Sequential injection analysis systems have been extensively exploited in the last decades for the implementation of enzyme-based assays aiming at the evaluation of enzyme activity or the determination of specific analytes. The most prominent aspects of the automation of enzymatic assays in these systems are discussed in this review. Special attention is devoted to the mode of enzyme manipulation in homogeneous or heterogeneous media and to the comparison with batch and flow injection enzyme methodologies. The possibility of implementing strategies for the enhancement of selectivity in specific determinations is also addressed. The more recent trends in this field are discussed focusing mainly on the miniaturization resorting to the lab-on valve platform and on the bead injection concept (Silvestre, C. I. et al. Anal. Chim. Acta. 2011, 689(2), 160-177).

From Tumor Immunology to Cancer Immunotherapy: Miles to Go

Advances in tumor immunology are supporting the clinical implementation of several immunological approaches to cancer in the clinical setting. However, the alternate success of current immunotherapeutic regimens underscores the fact that the molecular mechanisms underlying immune-mediated tumor rejection are still poorly understood. Given the complexity of the immune system network and the multidimensionality of tumor/host interactions, the comprehension of tumor immunology might greatly benefit from high-throughput microarray analysis, which can portrait the molecular kinetics of immune response on a genome-wide scale, thus accelerating the discovery pace and ultimately catalyzing the development of new hypotheses in cell biology. Although the general principles of microarray-based gene profiling with the application of DNA microarray have rapidly spread in the scientific community, the need for mastering this technique toproduce meaningful data and correctly interpret the enormous output of information generated by this technology is critical and represents a tremendous challenge for investigators. To describe the sequence of events conductive to an effective immune recognition and killing of malignant cells, clinicians might use gene profiling as a powerful tool to assess the activation status of the immune system before and during immunotherapy (Tiwari, M. J. Cancer Res. Ther. 2010, 6(4), 427-431).

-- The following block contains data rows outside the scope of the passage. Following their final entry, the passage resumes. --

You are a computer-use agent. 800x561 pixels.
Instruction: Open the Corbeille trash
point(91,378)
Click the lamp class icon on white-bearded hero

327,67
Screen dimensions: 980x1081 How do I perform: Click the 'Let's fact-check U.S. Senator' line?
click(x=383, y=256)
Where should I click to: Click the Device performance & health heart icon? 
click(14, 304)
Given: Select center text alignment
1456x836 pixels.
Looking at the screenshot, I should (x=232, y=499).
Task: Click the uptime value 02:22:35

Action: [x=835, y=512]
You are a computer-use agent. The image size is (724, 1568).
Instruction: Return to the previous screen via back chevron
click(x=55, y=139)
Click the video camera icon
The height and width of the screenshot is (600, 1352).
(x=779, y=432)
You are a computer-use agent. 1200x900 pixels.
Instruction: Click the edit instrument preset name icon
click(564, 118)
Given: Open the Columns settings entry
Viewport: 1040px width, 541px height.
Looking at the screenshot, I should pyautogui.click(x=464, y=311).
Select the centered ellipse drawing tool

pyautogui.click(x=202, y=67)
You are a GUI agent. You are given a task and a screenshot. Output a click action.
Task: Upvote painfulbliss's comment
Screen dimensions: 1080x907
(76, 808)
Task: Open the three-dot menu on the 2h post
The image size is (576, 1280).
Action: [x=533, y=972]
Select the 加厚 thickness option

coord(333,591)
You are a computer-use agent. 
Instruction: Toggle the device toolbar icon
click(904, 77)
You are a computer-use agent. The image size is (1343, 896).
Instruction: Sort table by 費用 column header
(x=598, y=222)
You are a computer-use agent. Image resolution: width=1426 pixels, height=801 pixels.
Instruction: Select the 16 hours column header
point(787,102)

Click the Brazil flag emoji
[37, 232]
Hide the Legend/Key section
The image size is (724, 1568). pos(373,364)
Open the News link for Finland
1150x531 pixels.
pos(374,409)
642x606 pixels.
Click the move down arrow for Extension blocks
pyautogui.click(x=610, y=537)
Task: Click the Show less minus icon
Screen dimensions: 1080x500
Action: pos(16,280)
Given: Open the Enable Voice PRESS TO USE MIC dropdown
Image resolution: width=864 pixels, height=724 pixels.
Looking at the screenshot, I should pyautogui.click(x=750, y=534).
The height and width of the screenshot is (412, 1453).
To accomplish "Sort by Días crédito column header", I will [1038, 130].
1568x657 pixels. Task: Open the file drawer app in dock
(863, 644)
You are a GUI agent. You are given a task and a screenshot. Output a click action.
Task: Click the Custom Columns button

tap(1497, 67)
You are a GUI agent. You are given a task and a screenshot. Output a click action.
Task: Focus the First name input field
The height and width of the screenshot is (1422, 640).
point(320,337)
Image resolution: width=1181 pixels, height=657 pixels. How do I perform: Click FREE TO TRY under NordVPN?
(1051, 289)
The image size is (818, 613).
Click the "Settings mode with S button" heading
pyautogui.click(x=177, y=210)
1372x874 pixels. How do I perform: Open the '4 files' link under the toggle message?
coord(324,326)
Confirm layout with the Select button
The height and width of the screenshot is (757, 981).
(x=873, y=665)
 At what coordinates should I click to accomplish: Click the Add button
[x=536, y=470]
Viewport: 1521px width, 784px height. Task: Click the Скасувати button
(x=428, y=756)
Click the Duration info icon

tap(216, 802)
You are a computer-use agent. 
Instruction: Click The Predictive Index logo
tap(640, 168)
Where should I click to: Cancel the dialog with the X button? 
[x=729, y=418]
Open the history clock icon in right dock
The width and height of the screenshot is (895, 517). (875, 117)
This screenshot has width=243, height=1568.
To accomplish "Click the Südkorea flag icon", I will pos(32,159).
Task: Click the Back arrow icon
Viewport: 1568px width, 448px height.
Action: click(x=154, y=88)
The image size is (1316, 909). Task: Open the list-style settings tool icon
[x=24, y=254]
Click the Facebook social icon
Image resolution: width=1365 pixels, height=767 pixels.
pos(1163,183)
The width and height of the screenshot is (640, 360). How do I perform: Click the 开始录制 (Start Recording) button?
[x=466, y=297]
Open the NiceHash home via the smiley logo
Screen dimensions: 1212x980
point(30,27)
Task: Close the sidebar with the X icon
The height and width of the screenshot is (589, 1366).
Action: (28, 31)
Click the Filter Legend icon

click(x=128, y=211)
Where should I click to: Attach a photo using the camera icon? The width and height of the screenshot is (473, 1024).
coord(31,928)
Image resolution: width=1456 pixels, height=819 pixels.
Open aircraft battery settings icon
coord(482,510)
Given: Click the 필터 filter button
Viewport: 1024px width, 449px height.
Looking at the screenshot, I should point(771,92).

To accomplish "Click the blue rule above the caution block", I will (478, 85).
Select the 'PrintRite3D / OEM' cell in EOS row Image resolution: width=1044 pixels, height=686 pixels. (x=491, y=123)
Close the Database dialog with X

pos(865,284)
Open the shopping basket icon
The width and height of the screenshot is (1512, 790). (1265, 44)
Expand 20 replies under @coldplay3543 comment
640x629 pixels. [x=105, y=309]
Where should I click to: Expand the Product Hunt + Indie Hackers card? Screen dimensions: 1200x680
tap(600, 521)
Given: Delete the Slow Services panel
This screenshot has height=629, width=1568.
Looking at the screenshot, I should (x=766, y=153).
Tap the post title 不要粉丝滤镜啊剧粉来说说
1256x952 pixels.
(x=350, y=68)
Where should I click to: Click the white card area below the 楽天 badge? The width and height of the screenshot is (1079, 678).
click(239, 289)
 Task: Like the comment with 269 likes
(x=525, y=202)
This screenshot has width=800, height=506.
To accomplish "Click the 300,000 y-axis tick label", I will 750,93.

Analysis of Multiple Compound-Protein Interactions Reveals Novel Bioactive Molecules

The discovery of novel bioactive molecules advances our systems-level understanding of biological processes and is crucial for innovation in drug development. For this purpose, the emerging field of chemical genomics is currently focused on accumulating large assay data sets describing compound-protein interactions (CPIs). Although new target proteins for known drugs have recently been identified through mining of CPI databases, using these resources to identify novel ligands remains unexplored. Here, H. Yabuuchi demonstrates that machine learning of multiple CPIs cannot only assess drug polypharmacology but can also efficiently identify novel bioactive scaffold-hopping compounds. Through a machine-learning technique that uses multiple CPIs, the author successfully identifies novel lead compounds for two pharmaceutically important protein families, G-protein-coupled receptors and protein kinases. These novel compounds are not identified by existing computational ligand-screening methods in comparative studies. The results of this study indicate that data derived from chemical genomics can be highly useful for exploring chemical space, and this systems biology perspective could accelerate drug discovery processes (Yabuuchi, H. Mol. Syst. Biol. 2011, 7, 472).